Find the word "will" in the records below. List each line containing it.

*** Dataset entries Section Begins ***

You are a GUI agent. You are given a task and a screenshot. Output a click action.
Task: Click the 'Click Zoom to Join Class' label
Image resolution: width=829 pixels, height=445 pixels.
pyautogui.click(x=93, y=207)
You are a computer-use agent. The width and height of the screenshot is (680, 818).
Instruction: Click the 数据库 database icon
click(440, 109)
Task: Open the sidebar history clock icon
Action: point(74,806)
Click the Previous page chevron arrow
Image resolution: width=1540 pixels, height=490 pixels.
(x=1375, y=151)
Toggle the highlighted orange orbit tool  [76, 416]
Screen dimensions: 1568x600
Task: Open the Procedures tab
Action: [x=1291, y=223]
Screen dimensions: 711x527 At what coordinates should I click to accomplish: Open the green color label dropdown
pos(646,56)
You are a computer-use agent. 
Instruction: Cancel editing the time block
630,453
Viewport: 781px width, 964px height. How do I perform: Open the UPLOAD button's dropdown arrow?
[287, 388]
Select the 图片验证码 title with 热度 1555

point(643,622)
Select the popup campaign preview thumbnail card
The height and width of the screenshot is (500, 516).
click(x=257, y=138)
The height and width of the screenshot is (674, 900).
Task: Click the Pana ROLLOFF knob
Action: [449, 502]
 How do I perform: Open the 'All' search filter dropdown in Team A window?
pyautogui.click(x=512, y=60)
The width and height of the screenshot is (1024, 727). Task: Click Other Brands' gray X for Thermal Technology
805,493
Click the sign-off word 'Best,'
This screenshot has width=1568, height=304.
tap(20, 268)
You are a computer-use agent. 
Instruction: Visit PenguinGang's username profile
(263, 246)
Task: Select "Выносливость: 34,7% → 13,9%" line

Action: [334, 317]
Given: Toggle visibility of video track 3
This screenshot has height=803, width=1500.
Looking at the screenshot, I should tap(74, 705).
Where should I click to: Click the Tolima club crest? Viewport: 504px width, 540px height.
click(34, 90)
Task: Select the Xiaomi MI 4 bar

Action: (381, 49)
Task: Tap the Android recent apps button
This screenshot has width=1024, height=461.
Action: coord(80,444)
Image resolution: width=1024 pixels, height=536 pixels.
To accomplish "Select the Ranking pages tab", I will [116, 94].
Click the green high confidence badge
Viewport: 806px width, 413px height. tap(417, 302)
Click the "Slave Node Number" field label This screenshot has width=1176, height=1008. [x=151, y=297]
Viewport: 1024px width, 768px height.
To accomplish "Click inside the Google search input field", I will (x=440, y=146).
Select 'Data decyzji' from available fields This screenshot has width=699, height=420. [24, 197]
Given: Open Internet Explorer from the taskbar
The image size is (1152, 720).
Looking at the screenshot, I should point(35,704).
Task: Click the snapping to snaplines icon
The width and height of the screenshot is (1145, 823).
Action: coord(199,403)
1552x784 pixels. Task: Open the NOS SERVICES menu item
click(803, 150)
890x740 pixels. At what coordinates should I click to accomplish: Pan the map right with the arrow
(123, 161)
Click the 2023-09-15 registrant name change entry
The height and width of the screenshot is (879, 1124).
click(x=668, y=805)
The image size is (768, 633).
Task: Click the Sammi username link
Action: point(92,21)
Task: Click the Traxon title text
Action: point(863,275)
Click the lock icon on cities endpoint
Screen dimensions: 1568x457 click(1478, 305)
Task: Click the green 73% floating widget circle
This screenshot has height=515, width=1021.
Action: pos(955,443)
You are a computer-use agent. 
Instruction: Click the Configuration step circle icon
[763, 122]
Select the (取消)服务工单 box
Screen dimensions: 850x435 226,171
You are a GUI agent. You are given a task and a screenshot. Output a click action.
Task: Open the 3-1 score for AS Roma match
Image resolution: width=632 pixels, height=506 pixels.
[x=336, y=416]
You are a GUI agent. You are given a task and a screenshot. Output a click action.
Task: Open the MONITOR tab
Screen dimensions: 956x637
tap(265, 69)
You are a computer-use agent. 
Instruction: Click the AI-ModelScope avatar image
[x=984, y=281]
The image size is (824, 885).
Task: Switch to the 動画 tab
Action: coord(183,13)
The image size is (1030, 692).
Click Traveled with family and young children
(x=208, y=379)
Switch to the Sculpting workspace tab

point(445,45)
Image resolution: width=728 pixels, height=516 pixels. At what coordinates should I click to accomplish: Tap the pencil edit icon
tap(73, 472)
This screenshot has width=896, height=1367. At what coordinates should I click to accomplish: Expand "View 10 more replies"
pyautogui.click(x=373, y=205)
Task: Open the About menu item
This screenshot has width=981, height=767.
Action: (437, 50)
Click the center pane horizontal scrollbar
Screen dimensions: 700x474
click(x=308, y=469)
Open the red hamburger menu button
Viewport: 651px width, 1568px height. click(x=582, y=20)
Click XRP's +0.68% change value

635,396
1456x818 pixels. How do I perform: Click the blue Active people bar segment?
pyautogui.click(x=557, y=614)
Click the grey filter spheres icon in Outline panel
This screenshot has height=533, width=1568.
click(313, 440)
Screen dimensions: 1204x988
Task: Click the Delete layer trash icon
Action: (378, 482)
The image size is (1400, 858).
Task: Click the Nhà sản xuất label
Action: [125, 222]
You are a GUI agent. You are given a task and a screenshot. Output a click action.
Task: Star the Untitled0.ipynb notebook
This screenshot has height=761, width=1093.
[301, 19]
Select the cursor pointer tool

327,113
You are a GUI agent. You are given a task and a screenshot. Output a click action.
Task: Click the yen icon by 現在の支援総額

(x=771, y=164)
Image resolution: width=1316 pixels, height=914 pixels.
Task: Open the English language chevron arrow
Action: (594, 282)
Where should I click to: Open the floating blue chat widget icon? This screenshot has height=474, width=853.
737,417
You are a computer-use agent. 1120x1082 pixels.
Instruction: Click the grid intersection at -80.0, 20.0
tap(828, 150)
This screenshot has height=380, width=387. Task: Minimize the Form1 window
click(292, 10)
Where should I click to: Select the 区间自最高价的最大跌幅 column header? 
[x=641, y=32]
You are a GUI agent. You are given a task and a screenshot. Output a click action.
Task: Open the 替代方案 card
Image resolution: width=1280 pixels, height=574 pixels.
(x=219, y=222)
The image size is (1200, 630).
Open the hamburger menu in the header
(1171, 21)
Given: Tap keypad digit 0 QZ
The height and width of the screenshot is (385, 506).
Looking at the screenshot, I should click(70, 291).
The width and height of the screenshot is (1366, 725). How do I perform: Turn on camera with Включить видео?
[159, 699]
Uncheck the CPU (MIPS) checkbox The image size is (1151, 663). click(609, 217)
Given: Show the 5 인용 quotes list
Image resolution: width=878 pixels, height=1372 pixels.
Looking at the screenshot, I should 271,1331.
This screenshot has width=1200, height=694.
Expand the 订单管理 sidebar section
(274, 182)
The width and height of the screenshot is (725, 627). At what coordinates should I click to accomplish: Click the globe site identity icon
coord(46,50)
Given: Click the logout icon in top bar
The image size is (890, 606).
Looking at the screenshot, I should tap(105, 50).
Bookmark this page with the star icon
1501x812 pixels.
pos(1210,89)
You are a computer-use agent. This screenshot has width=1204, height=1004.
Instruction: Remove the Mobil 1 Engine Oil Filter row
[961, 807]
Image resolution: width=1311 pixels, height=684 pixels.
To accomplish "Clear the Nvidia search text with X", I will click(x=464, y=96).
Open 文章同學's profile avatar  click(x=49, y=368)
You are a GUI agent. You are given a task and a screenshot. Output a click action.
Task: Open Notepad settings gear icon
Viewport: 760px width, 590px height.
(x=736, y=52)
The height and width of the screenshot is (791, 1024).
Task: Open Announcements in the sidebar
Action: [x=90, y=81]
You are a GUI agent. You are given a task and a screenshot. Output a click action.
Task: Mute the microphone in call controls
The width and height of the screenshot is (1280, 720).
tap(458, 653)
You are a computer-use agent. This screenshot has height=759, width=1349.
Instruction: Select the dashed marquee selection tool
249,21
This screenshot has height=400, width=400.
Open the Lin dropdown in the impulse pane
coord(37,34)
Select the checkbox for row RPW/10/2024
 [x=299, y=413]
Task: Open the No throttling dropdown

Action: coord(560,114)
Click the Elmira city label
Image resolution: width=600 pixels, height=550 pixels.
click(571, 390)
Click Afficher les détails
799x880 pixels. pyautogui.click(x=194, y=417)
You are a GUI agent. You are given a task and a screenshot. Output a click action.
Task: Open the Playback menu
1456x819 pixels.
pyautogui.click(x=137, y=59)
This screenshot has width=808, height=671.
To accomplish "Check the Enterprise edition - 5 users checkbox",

*** Dataset entries Section Ends ***

● Written response
To accomplish "Select the Ranking pages tab", I will [116, 94].
To accomplish "Click inside the Google search input field", I will (x=440, y=146).
To accomplish "Clear the Nvidia search text with X", I will click(x=464, y=96).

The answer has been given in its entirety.